Emily Roh: Yeah, sure. Starting with ourselves, I think it's by changing our relationship with ourselves. A prime example of this is what do you do when you're tired or you're sick? Just pause, letting people answer that in their head. Because the message that we've internalized most often is that we have to push through, that we have to continue to work, that that is a measure of our value, our productivity over our bodies literally telling us, hey, I need rest. But we've been conditioned to believe that we don't deserve rest or that we can't financially handle resting because it would economically destroy us, right? So, you know, a practice would be to actually rest when our body says we're tired, to take a break, to take a walk. I love naps, right? Like, naps are awesome. I have trouble sleeping. I have insomnia. So, like, if a nap hits, I'm going to take that opportunity because it's so hard for me to actually fall asleep otherwise. And so just listening to my body as a valid source of wisdom, listening to my emotions as a valid source of wisdom is, I think, a huge and powerful way to help people reconnect with themselves and is what I focus on when I work with individuals as a coach.

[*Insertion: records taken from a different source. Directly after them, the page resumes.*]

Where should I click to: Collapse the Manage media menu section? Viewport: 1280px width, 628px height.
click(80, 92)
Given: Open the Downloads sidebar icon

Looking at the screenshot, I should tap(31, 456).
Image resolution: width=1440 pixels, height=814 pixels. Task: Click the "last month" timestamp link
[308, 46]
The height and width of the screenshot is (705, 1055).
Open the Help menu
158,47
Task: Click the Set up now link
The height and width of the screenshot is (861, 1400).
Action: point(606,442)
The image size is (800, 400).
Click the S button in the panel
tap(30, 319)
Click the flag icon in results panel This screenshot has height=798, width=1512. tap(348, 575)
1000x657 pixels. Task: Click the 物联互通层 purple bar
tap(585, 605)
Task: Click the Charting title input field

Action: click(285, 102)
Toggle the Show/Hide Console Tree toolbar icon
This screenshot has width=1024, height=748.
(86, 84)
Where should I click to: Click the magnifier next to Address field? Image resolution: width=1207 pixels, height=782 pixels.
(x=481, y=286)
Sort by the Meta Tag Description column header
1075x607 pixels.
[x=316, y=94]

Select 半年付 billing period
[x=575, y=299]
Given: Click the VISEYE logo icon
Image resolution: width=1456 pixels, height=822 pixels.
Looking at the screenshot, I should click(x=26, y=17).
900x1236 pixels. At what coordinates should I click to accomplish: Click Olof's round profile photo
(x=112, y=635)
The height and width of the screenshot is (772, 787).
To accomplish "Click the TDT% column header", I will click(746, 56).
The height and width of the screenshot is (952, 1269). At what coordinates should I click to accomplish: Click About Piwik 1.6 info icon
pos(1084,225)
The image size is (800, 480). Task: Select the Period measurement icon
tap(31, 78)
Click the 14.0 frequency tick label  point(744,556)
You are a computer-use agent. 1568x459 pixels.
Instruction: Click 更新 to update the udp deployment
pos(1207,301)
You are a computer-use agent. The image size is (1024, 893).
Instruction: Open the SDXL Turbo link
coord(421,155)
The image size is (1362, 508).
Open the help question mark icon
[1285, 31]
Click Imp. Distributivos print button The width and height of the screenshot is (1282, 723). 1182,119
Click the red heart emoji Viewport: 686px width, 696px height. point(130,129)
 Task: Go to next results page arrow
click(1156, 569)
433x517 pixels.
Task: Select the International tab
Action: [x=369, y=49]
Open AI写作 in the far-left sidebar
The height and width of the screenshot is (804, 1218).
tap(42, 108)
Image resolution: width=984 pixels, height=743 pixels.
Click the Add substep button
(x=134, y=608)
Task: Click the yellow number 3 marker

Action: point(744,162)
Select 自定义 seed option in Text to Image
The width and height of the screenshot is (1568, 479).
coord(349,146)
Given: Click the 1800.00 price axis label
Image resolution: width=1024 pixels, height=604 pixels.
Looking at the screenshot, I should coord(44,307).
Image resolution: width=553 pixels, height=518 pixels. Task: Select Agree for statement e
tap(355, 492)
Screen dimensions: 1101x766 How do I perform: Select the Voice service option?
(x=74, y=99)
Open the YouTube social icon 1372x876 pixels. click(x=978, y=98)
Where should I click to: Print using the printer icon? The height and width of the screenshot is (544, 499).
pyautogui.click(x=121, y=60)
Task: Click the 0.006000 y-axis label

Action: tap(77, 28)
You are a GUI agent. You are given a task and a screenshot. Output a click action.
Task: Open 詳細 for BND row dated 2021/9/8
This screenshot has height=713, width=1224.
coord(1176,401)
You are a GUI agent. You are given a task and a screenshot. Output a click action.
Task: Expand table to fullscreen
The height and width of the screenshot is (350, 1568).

In terms of reconnecting with each other, we need community. How do we build community? And I think a key practice that we're lacking, that we're not taught these days is how to navigate conflict. I think learning how to repair after the rupture, because conflict is inevitable in any human relationship. But when you actually practice the repair, when you actually say, hey, this hurt my feelings, and the other person takes accountability and makes amends, then the relationship actually becomes stronger. It becomes deeper. Because that level of trust is a new level of trust to know, hey, if I come to you with a problem, you're going to listen to me and we're going to work it out together, right? And instead, ghosting has weirdly become the norm, or not weirdly, intentionally, right? And that fragments us. So we can't actually build the communities we need to survive and resist the systems at play, which is how our ancestors have resisted throughout generations. That's the playbook they've passed down to us that is kind of conveniently being erased. But learning how to navigate conflict well, and being able to do it. Not that it doesn't hurt or that it's not hard, but there's also an opportunity for healing there. But it takes two to tango, right?
In terms of our relationship with Earth, I highly, highly, highly recommend reading Robin Wall Kimmerer's Braiding Sweetgrass. Yeah, her book just completely blew my mind and just helped me look at the world differently. And one thing I've done as a result of reading her book is I started paying attention to the plants when I take walks. I'm learning which plants are signaling what's happening. When I see the camellia bushes bloom, I'm like, oh, the winter is ending and spring is coming. When I see the maple trees starting to change color, I'm like, oh, that's the sign. Fall is coming. And yes, we have these dates on our Gregorian calendars that tell us officially when these things happen. But when I find that when I listen to what's actually happening on the land and around me, and especially with the climate change that's happening, that makes all these seasons less reliable, like, that is actually a more reliable indication of what the season is going to be like than the calendar.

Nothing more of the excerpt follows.